My next question for Cimetidine : Of all the people that hve tried it, where there consistent results across time or after some time these people ended up feeling worse than before?

 

[Diwi9]

My next question for Cimetidine : Of all the people that hve tried it, where there consistent results across time or after some time these people ended up feeling worse than before?

It was the first thing that helped me...when I was really, really sick. However, it stopped working after sometime. The effect it had was to take the edge off the absolute flu-like feeling. My doctor said that is because it is an H2 blocker...so maybe MCAS-related? I know that it can potentiate certain drugs that access the same pathway, in this sense cimetidine can be helpful and harmful.

 

[mariovitali]

It was the first thing that helped me...when I was really, really sick. However, it stopped working after sometime. The effect it had was to take the edge off the absolute flu-like feeling. My doctor said that is because it is an H2 blocker...so maybe MCAS-related? I know that it can potentiate certain drugs that access the same pathway, in this sense cimetidine can be helpful and harmful.

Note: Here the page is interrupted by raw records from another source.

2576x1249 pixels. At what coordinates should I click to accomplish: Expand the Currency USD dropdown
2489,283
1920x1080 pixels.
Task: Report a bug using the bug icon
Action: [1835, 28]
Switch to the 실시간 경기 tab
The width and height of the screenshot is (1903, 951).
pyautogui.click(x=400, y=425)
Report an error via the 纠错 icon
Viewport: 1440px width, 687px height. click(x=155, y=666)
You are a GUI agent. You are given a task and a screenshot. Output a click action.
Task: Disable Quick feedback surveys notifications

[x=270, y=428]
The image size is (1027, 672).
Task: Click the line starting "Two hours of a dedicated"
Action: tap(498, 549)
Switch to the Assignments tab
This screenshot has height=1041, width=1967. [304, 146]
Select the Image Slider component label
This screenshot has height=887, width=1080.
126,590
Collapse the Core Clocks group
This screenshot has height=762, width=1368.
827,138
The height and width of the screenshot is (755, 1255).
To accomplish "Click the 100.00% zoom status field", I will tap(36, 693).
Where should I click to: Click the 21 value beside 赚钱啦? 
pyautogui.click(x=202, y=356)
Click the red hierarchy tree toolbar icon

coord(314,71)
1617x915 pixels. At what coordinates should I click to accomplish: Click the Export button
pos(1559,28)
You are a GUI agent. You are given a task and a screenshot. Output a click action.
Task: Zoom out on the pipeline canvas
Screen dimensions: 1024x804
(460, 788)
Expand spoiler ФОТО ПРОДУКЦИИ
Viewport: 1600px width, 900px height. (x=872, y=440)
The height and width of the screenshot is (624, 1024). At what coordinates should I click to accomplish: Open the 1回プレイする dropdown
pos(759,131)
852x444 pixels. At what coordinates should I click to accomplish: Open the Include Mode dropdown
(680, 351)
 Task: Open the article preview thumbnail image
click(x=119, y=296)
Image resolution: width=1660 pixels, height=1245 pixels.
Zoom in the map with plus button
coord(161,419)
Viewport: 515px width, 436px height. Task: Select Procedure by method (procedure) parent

Sure, makes sense. The P450 inhibition does potentiate certain drugs since they are being metabolized slower, hence the active ingredient stays more time in your body.

An interesting question would be whether you ultimately ended up feeling worse after this initial positive outcome.

 

[Diwi9]

Sure, makes sense. The P450 inhibition does potentiate certain drugs since they are being metabolized slower, hence the active ingredient stays more time in your body.

An interesting question would be whether you ultimately ended up feeling worse after this initial positive outcome.

I don't have a specific recollection as it was a year ago and I would often overdo it and crash back then when I felt a bit better.

 

[adambeyoncelowe]

Cimetidine makes my amitriptyline work better because of its effects on liver metabolism.